O TRABALHO DO JORNALISTA E OS CRIMES CONTRA A HONRA
O Governo Getúlio Vargas (1930–1945) foi um período marcado por diversas transformações sociais, políticas e econômicas no Brasil. A Consolidação das Leis do Trabalho (CLT) foi criada durante o Estado Novo (terceira fase do governo de Getúlio Vargas) por meio do Decreto-Lei n° 5.452, de 1° de maio de 1943.
Historicamente, dentre as várias ações tomadas por esse governo, a consolidação das leis trabalhistas no país naquela época foi responsável por unificar e inserir os direitos trabalhistas na legislação brasileira.
A CLT surgiu em um momento da história brasileira em que as relações produtivas de trabalho exigiam mudanças. O Jornalismo na condição de profissão e os dispositivos que tratam do jornalista como atividade de trabalho estão previstos na Seção XI, Capítulo: Dos Jornalistas Profissionais, nos artigos 302 ao 316 da CLT.

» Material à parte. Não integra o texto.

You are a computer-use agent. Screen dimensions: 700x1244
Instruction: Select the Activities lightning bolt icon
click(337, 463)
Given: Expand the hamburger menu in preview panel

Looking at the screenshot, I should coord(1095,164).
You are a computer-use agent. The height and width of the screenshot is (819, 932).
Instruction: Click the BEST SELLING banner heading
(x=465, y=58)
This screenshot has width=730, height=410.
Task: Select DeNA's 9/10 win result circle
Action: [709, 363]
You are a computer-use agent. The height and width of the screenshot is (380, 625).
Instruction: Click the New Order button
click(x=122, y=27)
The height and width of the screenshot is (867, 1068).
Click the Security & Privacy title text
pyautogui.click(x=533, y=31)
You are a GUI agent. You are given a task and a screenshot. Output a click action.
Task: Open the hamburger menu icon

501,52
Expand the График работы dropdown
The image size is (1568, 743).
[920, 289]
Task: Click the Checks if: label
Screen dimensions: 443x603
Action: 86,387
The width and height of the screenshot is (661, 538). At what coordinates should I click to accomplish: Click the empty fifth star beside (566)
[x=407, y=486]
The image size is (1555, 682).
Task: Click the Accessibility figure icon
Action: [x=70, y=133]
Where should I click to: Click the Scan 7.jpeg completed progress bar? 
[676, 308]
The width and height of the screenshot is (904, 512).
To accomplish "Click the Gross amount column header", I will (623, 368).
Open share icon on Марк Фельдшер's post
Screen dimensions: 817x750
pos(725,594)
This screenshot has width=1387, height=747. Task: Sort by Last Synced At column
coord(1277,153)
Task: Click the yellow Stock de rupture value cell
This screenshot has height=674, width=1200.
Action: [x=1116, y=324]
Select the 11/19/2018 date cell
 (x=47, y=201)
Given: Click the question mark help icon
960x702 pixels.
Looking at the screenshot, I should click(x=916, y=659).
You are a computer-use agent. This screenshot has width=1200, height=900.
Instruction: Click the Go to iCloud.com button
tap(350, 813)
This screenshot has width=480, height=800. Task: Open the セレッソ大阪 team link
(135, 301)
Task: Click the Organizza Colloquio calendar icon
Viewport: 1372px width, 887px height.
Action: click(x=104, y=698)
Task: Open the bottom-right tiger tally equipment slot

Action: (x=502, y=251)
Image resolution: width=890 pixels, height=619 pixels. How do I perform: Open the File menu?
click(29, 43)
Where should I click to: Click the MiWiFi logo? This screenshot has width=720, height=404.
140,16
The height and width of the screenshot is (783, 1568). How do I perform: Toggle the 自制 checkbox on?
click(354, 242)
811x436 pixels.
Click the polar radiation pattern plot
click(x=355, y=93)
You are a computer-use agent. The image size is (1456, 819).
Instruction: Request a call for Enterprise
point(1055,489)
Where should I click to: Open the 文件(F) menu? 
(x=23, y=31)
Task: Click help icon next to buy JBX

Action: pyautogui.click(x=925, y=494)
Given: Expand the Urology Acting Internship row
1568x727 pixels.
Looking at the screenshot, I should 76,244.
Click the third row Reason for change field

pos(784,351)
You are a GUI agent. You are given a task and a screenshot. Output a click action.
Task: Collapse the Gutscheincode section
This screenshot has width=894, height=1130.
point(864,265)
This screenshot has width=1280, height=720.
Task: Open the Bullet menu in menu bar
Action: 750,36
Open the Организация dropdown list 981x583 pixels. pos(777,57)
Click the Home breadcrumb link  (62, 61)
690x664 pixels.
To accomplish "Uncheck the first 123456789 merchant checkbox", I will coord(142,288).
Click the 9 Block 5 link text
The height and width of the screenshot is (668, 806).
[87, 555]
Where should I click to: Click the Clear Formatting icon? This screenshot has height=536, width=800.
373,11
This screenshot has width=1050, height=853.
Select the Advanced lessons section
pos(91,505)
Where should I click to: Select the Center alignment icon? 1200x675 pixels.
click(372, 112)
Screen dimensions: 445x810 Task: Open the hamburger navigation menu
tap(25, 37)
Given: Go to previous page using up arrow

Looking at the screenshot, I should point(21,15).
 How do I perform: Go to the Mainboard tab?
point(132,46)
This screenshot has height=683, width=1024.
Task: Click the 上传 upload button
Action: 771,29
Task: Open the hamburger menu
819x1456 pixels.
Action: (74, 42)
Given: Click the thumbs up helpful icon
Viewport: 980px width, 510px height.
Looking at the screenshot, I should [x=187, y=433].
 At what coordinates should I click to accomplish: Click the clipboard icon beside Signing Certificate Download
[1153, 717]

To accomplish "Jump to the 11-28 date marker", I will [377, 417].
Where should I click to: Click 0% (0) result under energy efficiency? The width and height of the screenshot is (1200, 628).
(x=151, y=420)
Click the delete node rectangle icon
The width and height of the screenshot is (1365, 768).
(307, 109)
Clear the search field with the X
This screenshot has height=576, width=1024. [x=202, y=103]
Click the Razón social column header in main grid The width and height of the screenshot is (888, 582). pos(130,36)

O artigo 302 prevê em seu caput que: “Os dispositivos da presente Seção se aplicam aos que nas empresas jornalísticas prestem serviços como jornalistas, revisores, fotógrafos, ou na ilustração, com as exceções nela previstas.” (BRASIL, 1943).
No parágrafo primeiro do artigo é explicitado sobre a função do jornalista enquanto profissional: “Entende-se como jornalista o trabalhador intelectual cuja função se estende desde a busca de informações até a redação de notícias e artigos e a organização, orientação e direção desse trabalho.” (BRASIL,1943).
O parágrafo segundo do artigo diz respeito aos critérios para considerar uma empresa como jornalística: “Consideram-se empresas jornalísticas, para os fins desta Seção, aquelas que têm a seu cargo a edição de jornais, revistas, boletins e periódicos, ou a distribuição de noticiário, e, ainda, a radiodifusão em suas seções destinadas à transmissão de notícias e comentários.” (BRASIL,1943).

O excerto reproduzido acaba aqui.